*** RECORDED INFORMATION Section Begins ***

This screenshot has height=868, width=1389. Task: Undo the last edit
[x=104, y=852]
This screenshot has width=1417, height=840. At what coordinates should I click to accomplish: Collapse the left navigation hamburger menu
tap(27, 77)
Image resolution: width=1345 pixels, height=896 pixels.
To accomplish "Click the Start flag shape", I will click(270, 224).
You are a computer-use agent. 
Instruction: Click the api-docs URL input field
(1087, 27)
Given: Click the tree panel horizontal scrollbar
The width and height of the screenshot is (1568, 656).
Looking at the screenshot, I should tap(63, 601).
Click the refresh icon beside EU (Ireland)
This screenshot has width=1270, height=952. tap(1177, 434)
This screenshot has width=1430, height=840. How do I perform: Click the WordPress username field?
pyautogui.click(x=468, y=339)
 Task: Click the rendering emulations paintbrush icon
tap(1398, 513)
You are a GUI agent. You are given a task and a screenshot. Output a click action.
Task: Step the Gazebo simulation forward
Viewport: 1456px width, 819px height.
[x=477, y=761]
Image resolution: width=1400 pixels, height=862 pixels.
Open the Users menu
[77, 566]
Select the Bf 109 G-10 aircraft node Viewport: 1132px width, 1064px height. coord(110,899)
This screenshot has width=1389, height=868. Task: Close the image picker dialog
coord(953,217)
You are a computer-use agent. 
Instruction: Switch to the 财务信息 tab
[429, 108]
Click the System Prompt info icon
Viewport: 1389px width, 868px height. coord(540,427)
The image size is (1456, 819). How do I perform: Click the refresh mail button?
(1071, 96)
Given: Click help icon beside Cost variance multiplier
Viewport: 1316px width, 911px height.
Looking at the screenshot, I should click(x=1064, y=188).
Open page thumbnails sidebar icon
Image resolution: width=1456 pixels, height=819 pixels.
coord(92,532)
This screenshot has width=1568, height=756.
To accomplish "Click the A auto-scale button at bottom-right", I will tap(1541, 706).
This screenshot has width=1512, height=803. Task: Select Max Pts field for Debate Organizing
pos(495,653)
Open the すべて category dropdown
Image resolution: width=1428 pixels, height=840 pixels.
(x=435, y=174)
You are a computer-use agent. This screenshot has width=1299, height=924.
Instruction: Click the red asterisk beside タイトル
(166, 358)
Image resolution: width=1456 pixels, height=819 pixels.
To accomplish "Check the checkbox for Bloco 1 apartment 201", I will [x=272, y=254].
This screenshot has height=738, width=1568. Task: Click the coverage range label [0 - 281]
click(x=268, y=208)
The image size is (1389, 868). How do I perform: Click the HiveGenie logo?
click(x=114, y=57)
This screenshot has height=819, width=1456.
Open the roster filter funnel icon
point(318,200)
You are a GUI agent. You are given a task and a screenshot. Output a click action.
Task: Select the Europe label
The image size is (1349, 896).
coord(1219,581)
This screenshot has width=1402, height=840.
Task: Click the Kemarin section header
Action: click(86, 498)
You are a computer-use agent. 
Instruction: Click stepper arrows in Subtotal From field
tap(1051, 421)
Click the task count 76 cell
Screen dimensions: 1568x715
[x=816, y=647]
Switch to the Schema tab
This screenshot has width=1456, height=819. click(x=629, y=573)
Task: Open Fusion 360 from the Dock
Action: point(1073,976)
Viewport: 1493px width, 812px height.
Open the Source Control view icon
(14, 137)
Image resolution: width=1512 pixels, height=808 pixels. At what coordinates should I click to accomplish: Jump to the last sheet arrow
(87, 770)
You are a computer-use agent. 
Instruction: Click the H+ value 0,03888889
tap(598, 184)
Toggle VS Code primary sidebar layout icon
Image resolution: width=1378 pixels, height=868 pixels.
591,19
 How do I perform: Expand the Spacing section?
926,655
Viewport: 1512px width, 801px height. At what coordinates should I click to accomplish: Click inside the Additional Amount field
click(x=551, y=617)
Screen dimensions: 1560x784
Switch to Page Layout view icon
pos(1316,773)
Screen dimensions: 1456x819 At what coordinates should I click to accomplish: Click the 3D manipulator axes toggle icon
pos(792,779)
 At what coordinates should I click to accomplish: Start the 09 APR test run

*** RECORDED INFORMATION Section Ends ***

**DESCRIPTION OF THE TASK**
The entries above hold the needed span. Transcribe exactly the lines from the one with "Select the Bf" to the one with "This screenshot has height=819, width=1456.", both included.

**SOLUTION TO THE PROBLEM**
Select the Bf 109 G-10 aircraft node Viewport: 1132px width, 1064px height. coord(110,899)
This screenshot has width=1389, height=868. Task: Close the image picker dialog
coord(953,217)
You are a computer-use agent. 
Instruction: Switch to the 财务信息 tab
[429, 108]
Click the System Prompt info icon
Viewport: 1389px width, 868px height. coord(540,427)
The image size is (1456, 819). How do I perform: Click the refresh mail button?
(1071, 96)
Given: Click help icon beside Cost variance multiplier
Viewport: 1316px width, 911px height.
Looking at the screenshot, I should click(x=1064, y=188).
Open page thumbnails sidebar icon
Image resolution: width=1456 pixels, height=819 pixels.
coord(92,532)
This screenshot has width=1568, height=756.
To accomplish "Click the A auto-scale button at bottom-right", I will tap(1541, 706).
This screenshot has width=1512, height=803. Task: Select Max Pts field for Debate Organizing
pos(495,653)
Open the すべて category dropdown
Image resolution: width=1428 pixels, height=840 pixels.
(x=435, y=174)
You are a computer-use agent. This screenshot has width=1299, height=924.
Instruction: Click the red asterisk beside タイトル
(166, 358)
Image resolution: width=1456 pixels, height=819 pixels.
To accomplish "Check the checkbox for Bloco 1 apartment 201", I will [x=272, y=254].
This screenshot has height=738, width=1568. Task: Click the coverage range label [0 - 281]
click(x=268, y=208)
The image size is (1389, 868). How do I perform: Click the HiveGenie logo?
click(x=114, y=57)
This screenshot has height=819, width=1456.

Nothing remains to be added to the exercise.